→ **Job**:
Print all of the entries below, copying every line without any change.

Records

--- START ---

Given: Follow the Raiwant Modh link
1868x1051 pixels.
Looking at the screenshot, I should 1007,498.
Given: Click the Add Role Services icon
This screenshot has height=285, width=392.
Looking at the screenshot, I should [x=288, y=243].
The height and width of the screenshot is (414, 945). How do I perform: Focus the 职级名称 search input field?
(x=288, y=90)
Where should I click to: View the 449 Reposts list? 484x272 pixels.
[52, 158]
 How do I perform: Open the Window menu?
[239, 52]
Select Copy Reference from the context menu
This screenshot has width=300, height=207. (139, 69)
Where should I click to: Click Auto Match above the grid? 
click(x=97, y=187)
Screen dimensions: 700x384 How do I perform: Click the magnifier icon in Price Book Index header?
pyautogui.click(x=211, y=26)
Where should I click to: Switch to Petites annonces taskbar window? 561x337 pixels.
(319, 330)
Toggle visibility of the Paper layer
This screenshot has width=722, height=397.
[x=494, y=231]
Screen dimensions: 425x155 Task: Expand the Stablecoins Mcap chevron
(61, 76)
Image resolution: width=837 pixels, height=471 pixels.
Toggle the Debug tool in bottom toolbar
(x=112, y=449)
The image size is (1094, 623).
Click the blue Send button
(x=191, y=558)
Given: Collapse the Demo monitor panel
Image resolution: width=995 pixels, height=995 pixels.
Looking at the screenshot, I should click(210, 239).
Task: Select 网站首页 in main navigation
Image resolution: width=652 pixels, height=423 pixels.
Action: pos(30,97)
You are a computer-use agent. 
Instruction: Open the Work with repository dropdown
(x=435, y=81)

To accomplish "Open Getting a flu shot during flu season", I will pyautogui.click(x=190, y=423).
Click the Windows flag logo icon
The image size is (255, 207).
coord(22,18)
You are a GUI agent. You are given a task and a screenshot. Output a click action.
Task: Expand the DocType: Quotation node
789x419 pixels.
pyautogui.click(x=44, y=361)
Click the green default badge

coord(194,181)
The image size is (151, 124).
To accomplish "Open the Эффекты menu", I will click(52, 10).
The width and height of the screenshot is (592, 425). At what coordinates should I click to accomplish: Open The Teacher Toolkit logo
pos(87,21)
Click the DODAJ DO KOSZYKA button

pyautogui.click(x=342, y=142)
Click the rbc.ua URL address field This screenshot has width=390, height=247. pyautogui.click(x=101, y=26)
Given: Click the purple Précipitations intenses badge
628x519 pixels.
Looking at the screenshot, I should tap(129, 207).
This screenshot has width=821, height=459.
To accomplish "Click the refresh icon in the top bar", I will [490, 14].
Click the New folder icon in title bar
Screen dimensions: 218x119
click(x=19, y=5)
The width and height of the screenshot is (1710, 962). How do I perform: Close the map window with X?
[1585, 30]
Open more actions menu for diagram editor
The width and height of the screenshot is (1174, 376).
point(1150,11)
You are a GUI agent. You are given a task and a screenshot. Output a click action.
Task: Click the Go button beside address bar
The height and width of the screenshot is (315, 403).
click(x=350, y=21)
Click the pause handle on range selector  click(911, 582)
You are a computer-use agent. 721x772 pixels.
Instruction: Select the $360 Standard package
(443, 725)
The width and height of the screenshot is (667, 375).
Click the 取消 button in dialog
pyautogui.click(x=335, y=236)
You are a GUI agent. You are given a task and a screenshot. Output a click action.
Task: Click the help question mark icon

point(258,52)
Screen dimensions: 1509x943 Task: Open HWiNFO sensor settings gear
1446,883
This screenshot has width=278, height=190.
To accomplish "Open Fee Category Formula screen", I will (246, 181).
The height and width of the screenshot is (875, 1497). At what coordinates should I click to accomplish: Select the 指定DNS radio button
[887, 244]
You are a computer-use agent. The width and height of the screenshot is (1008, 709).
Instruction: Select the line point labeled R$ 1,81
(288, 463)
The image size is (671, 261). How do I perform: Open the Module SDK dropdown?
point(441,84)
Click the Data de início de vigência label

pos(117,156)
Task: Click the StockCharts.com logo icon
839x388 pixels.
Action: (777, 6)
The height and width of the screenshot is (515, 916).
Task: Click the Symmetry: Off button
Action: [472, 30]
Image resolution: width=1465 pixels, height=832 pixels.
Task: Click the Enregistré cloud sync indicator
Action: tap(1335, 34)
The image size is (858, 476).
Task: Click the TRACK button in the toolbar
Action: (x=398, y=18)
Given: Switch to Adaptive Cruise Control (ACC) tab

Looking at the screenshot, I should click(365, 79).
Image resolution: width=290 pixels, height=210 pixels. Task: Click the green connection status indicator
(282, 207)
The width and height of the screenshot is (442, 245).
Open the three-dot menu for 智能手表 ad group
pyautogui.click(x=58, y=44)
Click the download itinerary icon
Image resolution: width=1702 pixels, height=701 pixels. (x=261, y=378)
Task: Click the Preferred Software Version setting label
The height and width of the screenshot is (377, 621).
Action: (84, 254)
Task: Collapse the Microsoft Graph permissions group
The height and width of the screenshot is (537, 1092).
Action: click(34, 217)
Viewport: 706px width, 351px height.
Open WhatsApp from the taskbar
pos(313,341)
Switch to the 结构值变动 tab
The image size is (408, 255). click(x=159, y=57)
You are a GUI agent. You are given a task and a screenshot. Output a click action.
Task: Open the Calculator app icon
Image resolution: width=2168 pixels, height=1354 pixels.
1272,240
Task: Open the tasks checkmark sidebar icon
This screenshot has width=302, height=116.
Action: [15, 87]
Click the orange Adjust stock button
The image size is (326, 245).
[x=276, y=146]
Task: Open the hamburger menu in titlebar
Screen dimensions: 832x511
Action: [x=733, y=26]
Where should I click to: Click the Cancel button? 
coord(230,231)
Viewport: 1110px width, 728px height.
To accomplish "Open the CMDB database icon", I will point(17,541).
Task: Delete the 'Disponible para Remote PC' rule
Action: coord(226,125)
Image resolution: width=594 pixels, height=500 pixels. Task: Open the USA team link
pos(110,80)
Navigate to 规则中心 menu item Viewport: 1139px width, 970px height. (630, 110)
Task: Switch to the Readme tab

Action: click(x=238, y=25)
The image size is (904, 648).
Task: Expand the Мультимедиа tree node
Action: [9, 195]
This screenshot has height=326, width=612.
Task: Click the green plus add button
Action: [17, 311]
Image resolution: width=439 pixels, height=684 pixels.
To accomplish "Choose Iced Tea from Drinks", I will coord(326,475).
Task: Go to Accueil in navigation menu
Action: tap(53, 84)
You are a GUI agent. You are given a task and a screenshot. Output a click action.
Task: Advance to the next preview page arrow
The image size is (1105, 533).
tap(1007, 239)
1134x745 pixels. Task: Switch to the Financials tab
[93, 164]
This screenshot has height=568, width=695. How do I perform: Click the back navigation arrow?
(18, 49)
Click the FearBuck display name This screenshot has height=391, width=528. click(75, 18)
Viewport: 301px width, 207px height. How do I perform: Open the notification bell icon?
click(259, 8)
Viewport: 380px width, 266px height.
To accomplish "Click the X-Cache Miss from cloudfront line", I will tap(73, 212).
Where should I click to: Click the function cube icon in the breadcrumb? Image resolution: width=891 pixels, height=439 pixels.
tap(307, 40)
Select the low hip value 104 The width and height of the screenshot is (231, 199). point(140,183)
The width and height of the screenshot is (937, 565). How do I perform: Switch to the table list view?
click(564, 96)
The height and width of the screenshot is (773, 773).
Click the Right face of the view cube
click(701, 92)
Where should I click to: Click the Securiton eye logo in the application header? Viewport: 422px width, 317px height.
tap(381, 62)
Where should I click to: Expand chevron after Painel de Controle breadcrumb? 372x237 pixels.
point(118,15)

--- END ---

→ **Complete answer**:
Given: Follow the Raiwant Modh link
1868x1051 pixels.
Looking at the screenshot, I should 1007,498.
Given: Click the Add Role Services icon
This screenshot has height=285, width=392.
Looking at the screenshot, I should [x=288, y=243].
The height and width of the screenshot is (414, 945). How do I perform: Focus the 职级名称 search input field?
(x=288, y=90)
Where should I click to: View the 449 Reposts list? 484x272 pixels.
[52, 158]
 How do I perform: Open the Window menu?
[239, 52]
Select Copy Reference from the context menu
This screenshot has width=300, height=207. (139, 69)
Where should I click to: Click Auto Match above the grid? 
click(x=97, y=187)
Screen dimensions: 700x384 How do I perform: Click the magnifier icon in Price Book Index header?
pyautogui.click(x=211, y=26)
Where should I click to: Switch to Petites annonces taskbar window? 561x337 pixels.
(319, 330)
Toggle visibility of the Paper layer
This screenshot has width=722, height=397.
[x=494, y=231]
Screen dimensions: 425x155 Task: Expand the Stablecoins Mcap chevron
(61, 76)
Image resolution: width=837 pixels, height=471 pixels.
Toggle the Debug tool in bottom toolbar
(x=112, y=449)
The image size is (1094, 623).
Click the blue Send button
(x=191, y=558)
Given: Collapse the Demo monitor panel
Image resolution: width=995 pixels, height=995 pixels.
Looking at the screenshot, I should click(210, 239).
Task: Select 网站首页 in main navigation
Image resolution: width=652 pixels, height=423 pixels.
Action: pos(30,97)
You are a computer-use agent. 
Instruction: Open the Work with repository dropdown
(x=435, y=81)

To accomplish "Open Getting a flu shot during flu season", I will pyautogui.click(x=190, y=423).
Click the Windows flag logo icon
The image size is (255, 207).
coord(22,18)
You are a GUI agent. You are given a task and a screenshot. Output a click action.
Task: Expand the DocType: Quotation node
789x419 pixels.
pyautogui.click(x=44, y=361)
Click the green default badge

coord(194,181)
The image size is (151, 124).
To accomplish "Open the Эффекты menu", I will click(52, 10).
The width and height of the screenshot is (592, 425). At what coordinates should I click to accomplish: Open The Teacher Toolkit logo
pos(87,21)
Click the DODAJ DO KOSZYKA button

pyautogui.click(x=342, y=142)
Click the rbc.ua URL address field This screenshot has width=390, height=247. pyautogui.click(x=101, y=26)
Given: Click the purple Précipitations intenses badge
628x519 pixels.
Looking at the screenshot, I should tap(129, 207).
This screenshot has width=821, height=459.
To accomplish "Click the refresh icon in the top bar", I will [490, 14].
Click the New folder icon in title bar
Screen dimensions: 218x119
click(x=19, y=5)
The width and height of the screenshot is (1710, 962). How do I perform: Close the map window with X?
[1585, 30]
Open more actions menu for diagram editor
The width and height of the screenshot is (1174, 376).
point(1150,11)
You are a GUI agent. You are given a task and a screenshot. Output a click action.
Task: Click the Go button beside address bar
The height and width of the screenshot is (315, 403).
click(x=350, y=21)
Click the pause handle on range selector  click(911, 582)
You are a computer-use agent. 721x772 pixels.
Instruction: Select the $360 Standard package
(443, 725)
The width and height of the screenshot is (667, 375).
Click the 取消 button in dialog
pyautogui.click(x=335, y=236)
You are a GUI agent. You are given a task and a screenshot. Output a click action.
Task: Click the help question mark icon

point(258,52)
Screen dimensions: 1509x943 Task: Open HWiNFO sensor settings gear
1446,883
This screenshot has width=278, height=190.
To accomplish "Open Fee Category Formula screen", I will (246, 181).
The height and width of the screenshot is (875, 1497). At what coordinates should I click to accomplish: Select the 指定DNS radio button
[887, 244]
You are a computer-use agent. The width and height of the screenshot is (1008, 709).
Instruction: Select the line point labeled R$ 1,81
(288, 463)
The image size is (671, 261). How do I perform: Open the Module SDK dropdown?
point(441,84)
Click the Data de início de vigência label

pos(117,156)
Task: Click the StockCharts.com logo icon
839x388 pixels.
Action: (777, 6)
The height and width of the screenshot is (515, 916).
Task: Click the Symmetry: Off button
Action: [472, 30]
Image resolution: width=1465 pixels, height=832 pixels.
Task: Click the Enregistré cloud sync indicator
Action: tap(1335, 34)
The image size is (858, 476).
Task: Click the TRACK button in the toolbar
Action: (x=398, y=18)
Given: Switch to Adaptive Cruise Control (ACC) tab

Looking at the screenshot, I should click(365, 79).
Image resolution: width=290 pixels, height=210 pixels. Task: Click the green connection status indicator
(282, 207)
The width and height of the screenshot is (442, 245).
Open the three-dot menu for 智能手表 ad group
pyautogui.click(x=58, y=44)
Click the download itinerary icon
Image resolution: width=1702 pixels, height=701 pixels. (x=261, y=378)
Task: Click the Preferred Software Version setting label
The height and width of the screenshot is (377, 621).
Action: (84, 254)
Task: Collapse the Microsoft Graph permissions group
The height and width of the screenshot is (537, 1092).
Action: click(34, 217)
Viewport: 706px width, 351px height.
Open WhatsApp from the taskbar
pos(313,341)
Switch to the 结构值变动 tab
The image size is (408, 255). click(x=159, y=57)
You are a GUI agent. You are given a task and a screenshot. Output a click action.
Task: Open the Calculator app icon
Image resolution: width=2168 pixels, height=1354 pixels.
1272,240
Task: Open the tasks checkmark sidebar icon
This screenshot has width=302, height=116.
Action: [15, 87]
Click the orange Adjust stock button
The image size is (326, 245).
[x=276, y=146]
Task: Open the hamburger menu in titlebar
Screen dimensions: 832x511
Action: [x=733, y=26]
Where should I click to: Click the Cancel button? 
coord(230,231)
Viewport: 1110px width, 728px height.
To accomplish "Open the CMDB database icon", I will point(17,541).
Task: Delete the 'Disponible para Remote PC' rule
Action: coord(226,125)
Image resolution: width=594 pixels, height=500 pixels. Task: Open the USA team link
pos(110,80)
Navigate to 规则中心 menu item Viewport: 1139px width, 970px height. (630, 110)
Task: Switch to the Readme tab

Action: click(x=238, y=25)
The image size is (904, 648).
Task: Expand the Мультимедиа tree node
Action: [9, 195]
This screenshot has height=326, width=612.
Task: Click the green plus add button
Action: [17, 311]
Image resolution: width=439 pixels, height=684 pixels.
To accomplish "Choose Iced Tea from Drinks", I will coord(326,475).
Task: Go to Accueil in navigation menu
Action: tap(53, 84)
You are a GUI agent. You are given a task and a screenshot. Output a click action.
Task: Advance to the next preview page arrow
The image size is (1105, 533).
tap(1007, 239)
1134x745 pixels. Task: Switch to the Financials tab
[93, 164]
This screenshot has height=568, width=695. How do I perform: Click the back navigation arrow?
(18, 49)
Click the FearBuck display name This screenshot has height=391, width=528. click(75, 18)
Viewport: 301px width, 207px height. How do I perform: Open the notification bell icon?
click(259, 8)
Viewport: 380px width, 266px height.
To accomplish "Click the X-Cache Miss from cloudfront line", I will tap(73, 212).
Where should I click to: Click the function cube icon in the breadcrumb? Image resolution: width=891 pixels, height=439 pixels.
tap(307, 40)
Select the low hip value 104 The width and height of the screenshot is (231, 199). point(140,183)
The width and height of the screenshot is (937, 565). How do I perform: Switch to the table list view?
click(564, 96)
The height and width of the screenshot is (773, 773).
Click the Right face of the view cube
click(701, 92)
Where should I click to: Click the Securiton eye logo in the application header? Viewport: 422px width, 317px height.
tap(381, 62)
Where should I click to: Expand chevron after Painel de Controle breadcrumb? 372x237 pixels.
point(118,15)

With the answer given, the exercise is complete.